'Web 2.0' Named One Millionth English Word

Global Language Monitor, a language-monitoring group, claims that the millionth word to enter the English lexicon is "Web 2.0," an occurrence seemingly tailor-made to bring joy to technophiles and tears of rage to linguistic purists. Other linguists have taken issue with Global Language Monitor's methods, decrying them as nonsense.

The Global Language Monitor, an Austin, Texas, firm devoted to tracking worldwide trends in language, decreed that the millionth word to enter the English language is "Web 2.0."

"'Web 2.0' is a technical term meaning the next generation of World Wide Web products and services," trumpeted a company press release. "It has crossed from technical jargon into far wider circulation in the last six months."

According to the Global Language Monitor, a word must "meet the criteria of a minimum of 25,000 citations with the necessary breadth of geographic distribution, and depth of citations" to be inducted into the English language. The company monitors both print and electronic media for those citations.

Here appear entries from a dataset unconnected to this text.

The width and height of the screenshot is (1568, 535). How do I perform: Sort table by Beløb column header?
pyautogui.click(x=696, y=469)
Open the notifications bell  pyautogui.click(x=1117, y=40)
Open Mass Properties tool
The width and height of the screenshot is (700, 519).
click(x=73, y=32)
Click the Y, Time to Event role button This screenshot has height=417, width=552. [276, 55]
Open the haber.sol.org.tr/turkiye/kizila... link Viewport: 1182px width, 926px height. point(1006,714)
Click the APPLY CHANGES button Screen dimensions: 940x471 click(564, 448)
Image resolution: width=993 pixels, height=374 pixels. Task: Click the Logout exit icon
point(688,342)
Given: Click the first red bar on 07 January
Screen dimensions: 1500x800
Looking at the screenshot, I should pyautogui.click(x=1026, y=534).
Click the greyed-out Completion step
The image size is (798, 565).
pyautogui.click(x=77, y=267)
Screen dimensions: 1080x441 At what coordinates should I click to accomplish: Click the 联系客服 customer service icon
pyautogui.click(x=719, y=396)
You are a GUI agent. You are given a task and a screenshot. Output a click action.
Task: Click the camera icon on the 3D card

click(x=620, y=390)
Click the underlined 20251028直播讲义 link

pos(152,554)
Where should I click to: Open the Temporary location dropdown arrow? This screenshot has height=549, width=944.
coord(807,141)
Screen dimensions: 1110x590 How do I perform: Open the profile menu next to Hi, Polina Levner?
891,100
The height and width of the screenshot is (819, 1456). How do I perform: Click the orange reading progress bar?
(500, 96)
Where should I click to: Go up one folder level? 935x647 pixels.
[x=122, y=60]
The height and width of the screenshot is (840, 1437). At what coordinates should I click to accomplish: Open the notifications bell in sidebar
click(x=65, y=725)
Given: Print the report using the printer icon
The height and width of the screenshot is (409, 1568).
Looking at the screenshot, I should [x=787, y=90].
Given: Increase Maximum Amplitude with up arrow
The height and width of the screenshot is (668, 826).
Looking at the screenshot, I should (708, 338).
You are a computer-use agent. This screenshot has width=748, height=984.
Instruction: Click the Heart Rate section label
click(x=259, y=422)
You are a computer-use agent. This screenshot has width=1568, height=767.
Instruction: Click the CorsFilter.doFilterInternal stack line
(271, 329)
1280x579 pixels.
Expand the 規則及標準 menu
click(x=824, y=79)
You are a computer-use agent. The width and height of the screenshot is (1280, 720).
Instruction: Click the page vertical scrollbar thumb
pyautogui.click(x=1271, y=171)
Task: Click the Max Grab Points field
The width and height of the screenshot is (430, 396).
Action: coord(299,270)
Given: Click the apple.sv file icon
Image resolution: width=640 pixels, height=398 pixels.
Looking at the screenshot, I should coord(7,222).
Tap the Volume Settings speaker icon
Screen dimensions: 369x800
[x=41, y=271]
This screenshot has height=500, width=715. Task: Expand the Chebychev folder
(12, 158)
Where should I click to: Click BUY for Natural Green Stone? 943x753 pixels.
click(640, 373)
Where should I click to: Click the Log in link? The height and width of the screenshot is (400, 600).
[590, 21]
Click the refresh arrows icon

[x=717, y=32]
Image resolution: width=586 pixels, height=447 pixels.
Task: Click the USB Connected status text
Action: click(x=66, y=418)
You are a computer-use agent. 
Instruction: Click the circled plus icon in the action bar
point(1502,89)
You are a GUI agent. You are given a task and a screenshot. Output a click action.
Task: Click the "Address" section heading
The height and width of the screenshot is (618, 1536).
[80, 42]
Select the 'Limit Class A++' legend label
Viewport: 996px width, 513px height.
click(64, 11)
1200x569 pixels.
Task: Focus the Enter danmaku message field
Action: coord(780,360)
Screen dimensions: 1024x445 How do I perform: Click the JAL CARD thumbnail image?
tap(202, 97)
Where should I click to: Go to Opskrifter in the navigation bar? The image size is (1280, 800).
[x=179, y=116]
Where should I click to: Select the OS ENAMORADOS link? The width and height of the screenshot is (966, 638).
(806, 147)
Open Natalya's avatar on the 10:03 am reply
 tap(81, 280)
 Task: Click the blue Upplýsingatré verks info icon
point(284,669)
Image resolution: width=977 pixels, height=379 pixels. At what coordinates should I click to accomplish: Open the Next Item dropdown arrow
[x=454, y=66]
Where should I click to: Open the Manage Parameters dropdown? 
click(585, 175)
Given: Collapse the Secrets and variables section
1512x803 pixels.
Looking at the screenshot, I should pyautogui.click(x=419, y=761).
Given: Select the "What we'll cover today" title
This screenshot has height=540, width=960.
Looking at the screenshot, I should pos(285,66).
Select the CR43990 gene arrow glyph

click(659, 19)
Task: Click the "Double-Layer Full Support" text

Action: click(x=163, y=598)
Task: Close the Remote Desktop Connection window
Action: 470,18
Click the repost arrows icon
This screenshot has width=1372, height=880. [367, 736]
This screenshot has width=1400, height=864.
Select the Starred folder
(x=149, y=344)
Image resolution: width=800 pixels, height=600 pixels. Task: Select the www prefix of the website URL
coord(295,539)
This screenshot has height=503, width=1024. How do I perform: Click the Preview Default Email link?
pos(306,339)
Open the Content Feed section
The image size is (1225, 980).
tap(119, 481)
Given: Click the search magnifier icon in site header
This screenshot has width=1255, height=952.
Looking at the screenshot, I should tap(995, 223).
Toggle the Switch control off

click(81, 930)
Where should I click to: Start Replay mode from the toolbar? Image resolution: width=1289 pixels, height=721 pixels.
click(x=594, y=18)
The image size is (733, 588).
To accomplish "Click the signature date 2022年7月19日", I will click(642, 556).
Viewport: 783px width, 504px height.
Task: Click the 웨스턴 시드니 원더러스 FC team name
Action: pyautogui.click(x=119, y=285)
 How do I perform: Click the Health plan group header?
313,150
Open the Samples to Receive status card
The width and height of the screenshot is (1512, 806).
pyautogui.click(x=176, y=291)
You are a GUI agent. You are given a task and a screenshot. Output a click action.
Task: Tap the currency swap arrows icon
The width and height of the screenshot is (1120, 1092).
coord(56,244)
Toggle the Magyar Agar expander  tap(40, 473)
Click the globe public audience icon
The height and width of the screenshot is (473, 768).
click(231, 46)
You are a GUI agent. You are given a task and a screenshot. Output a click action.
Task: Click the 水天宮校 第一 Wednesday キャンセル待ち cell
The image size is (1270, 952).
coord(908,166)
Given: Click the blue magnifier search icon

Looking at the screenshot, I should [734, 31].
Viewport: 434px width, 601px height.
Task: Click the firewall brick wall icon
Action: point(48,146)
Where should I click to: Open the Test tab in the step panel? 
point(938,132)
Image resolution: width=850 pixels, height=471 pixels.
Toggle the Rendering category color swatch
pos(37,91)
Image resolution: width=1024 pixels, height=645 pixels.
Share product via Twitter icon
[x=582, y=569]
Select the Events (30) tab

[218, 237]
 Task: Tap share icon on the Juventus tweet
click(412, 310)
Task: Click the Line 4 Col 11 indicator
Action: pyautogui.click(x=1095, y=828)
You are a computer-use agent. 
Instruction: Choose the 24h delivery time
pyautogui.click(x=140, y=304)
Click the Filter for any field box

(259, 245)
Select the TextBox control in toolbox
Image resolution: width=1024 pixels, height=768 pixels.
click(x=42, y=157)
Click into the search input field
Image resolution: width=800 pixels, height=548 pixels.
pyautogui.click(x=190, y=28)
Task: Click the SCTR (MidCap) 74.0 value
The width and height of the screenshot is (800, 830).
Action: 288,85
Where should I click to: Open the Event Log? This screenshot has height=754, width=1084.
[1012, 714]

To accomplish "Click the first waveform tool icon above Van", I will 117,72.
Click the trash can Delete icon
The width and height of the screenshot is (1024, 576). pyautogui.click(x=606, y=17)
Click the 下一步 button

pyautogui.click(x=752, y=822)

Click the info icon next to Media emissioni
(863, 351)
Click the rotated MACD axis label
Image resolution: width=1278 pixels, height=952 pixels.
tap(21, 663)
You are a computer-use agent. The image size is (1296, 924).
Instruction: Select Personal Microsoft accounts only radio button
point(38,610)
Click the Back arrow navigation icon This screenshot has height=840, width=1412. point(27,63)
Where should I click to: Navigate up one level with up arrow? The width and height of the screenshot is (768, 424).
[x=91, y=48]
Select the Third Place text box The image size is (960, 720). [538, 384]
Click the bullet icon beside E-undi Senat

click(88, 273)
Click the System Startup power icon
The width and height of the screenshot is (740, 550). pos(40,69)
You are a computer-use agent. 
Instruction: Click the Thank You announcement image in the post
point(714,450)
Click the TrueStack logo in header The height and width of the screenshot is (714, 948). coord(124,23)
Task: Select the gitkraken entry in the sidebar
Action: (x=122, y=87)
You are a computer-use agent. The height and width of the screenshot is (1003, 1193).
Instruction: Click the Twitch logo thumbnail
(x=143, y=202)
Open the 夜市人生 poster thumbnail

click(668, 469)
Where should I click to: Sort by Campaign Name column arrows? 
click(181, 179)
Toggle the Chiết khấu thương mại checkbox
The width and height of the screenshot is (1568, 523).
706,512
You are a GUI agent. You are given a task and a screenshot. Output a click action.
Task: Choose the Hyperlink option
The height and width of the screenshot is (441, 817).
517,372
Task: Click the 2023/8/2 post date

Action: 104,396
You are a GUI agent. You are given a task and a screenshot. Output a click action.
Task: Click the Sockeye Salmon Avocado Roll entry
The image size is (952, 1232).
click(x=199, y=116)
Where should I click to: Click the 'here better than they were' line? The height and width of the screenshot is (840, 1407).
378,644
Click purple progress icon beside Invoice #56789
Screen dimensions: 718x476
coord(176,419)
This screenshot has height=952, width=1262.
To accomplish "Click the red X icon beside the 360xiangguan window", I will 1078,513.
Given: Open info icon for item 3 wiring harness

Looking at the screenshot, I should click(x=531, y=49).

"Cloud computing" was also closely in the running for the millionth word, but found itself ultimately trounced by "Web 2.0." Other runners-up included "carbon neutral," "n00b," "slumdog" and "Jai Ho!"-the latter two familiar to anyone who sat through the Oscar-winning "Slumdog Millionaire."

The Global Language Monitor claims that some 14.7 new English words are generated daily, or one roughly every 98 minutes.

"English crossed the 1,000,000 word threshold on June 10, 2009 at 10:22 am GMT. However, some 400 years after the death of the Bard, the words and phrases were coined far from Stratford-Upon-Avon, emerging instead from Silicon Valley, India, China, and Poland, as well as Australia, Canada, the US and the UK," Paul JJ Payack, president and chief word analyst of the Global Language Monitor, said in a statement. "Never before have so many people been able to communicate so easily with so many others."

Not all linguists were enamored by the announcement.

"I think it's pure fraud," Geoffrey Nunberg, a linguistics professor at the University of California at Berkeley, told reporters, according to Reuters.

According to the company, the 1,000,001th word added to the English language was "financial tsunami."